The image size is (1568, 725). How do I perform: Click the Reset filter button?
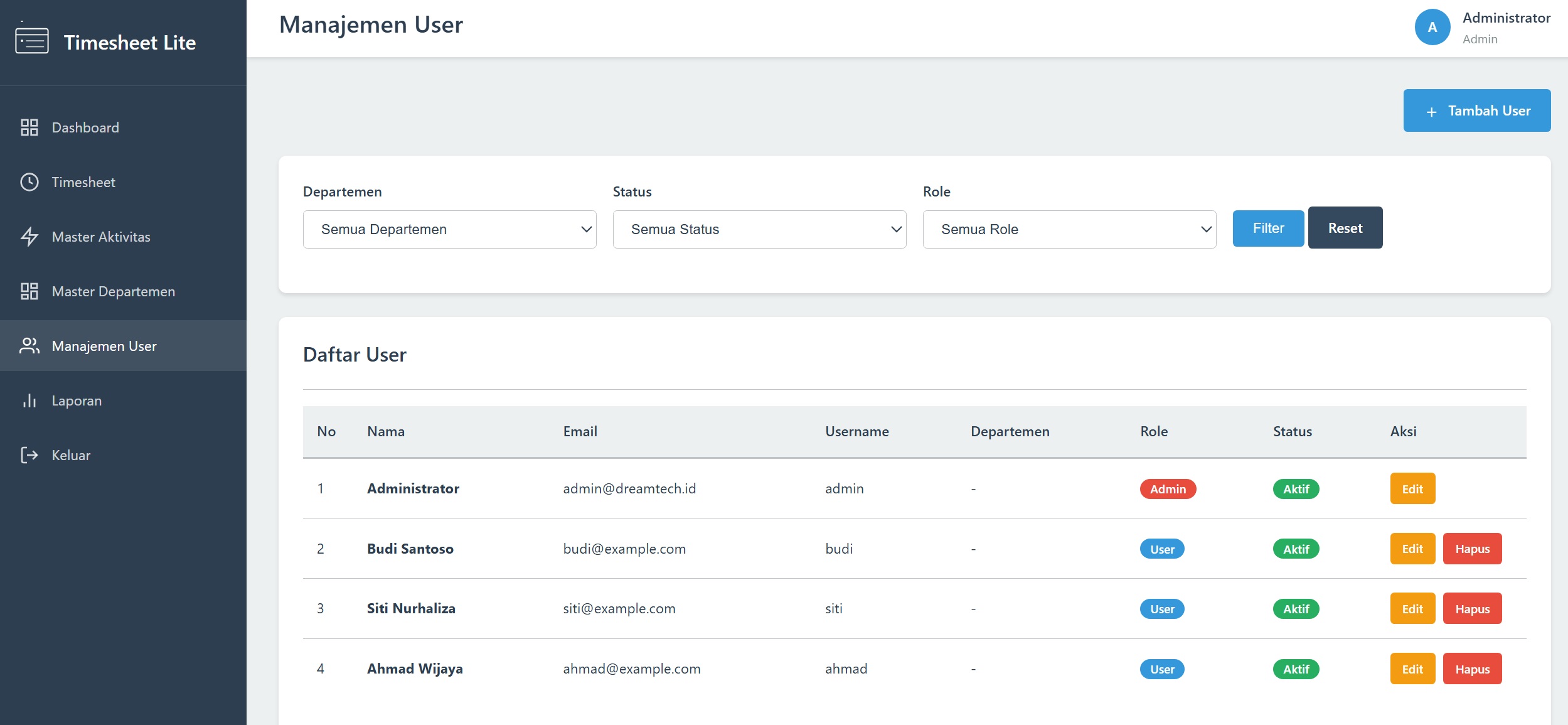click(1345, 228)
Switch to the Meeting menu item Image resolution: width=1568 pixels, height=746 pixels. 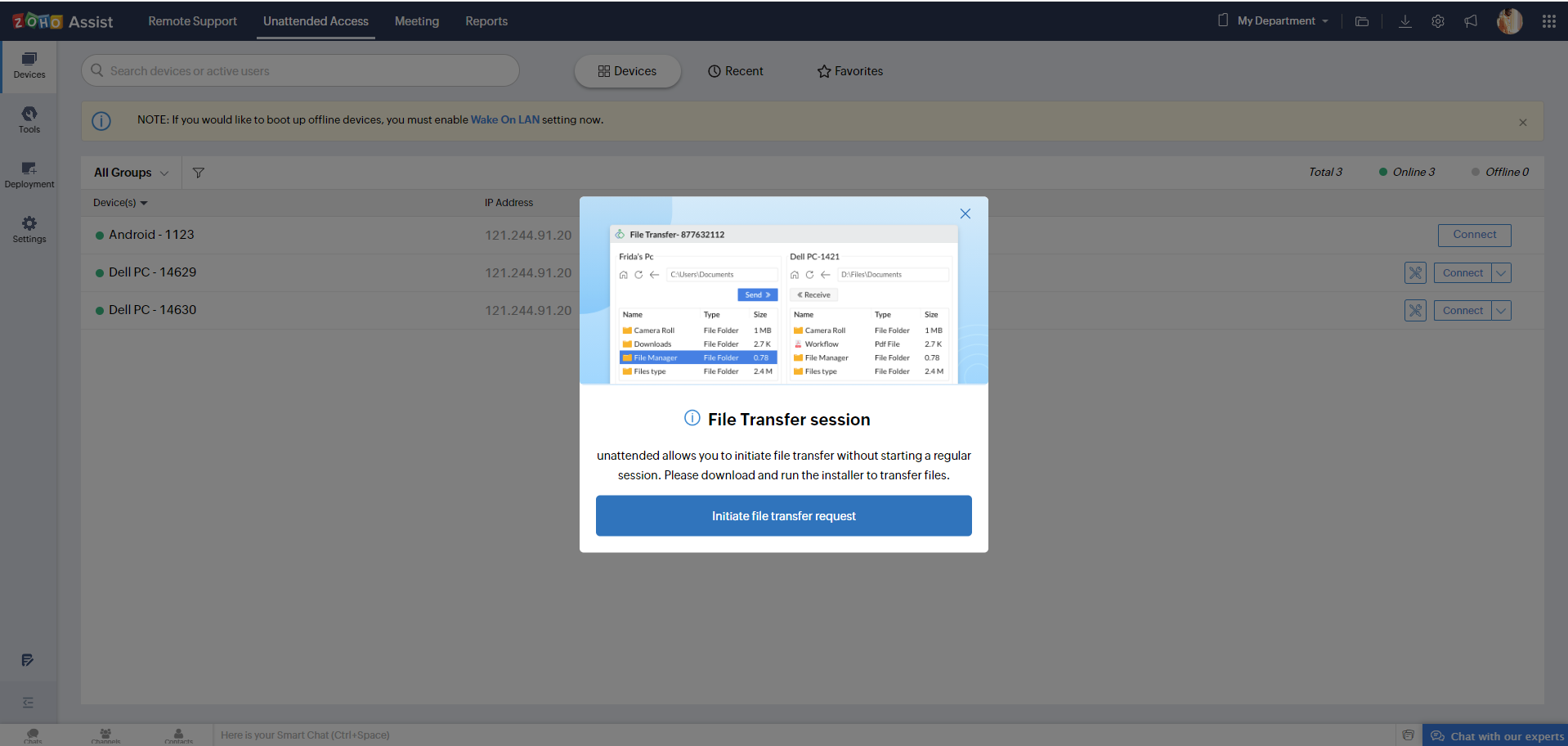point(416,21)
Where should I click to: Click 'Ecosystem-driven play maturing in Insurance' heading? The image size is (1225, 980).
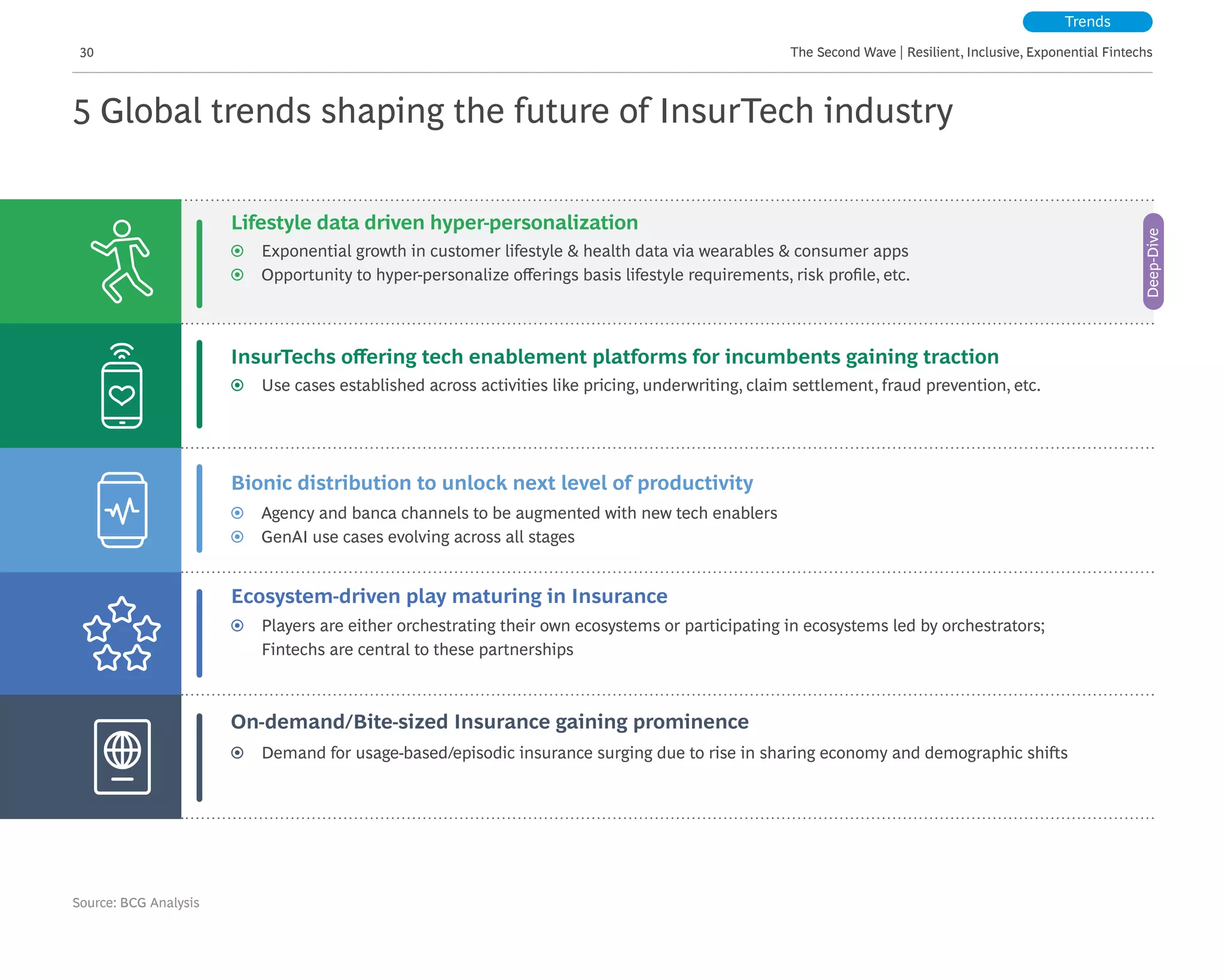click(449, 596)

════════════════════

Work to be completed: Exactly as written, reproduce the lines from the one containing "Where should I" through the last line of the entries above, and leave every picture out.

Output:
Where should I click to: Click 'Ecosystem-driven play maturing in Insurance' heading? The image size is (1225, 980).
click(449, 596)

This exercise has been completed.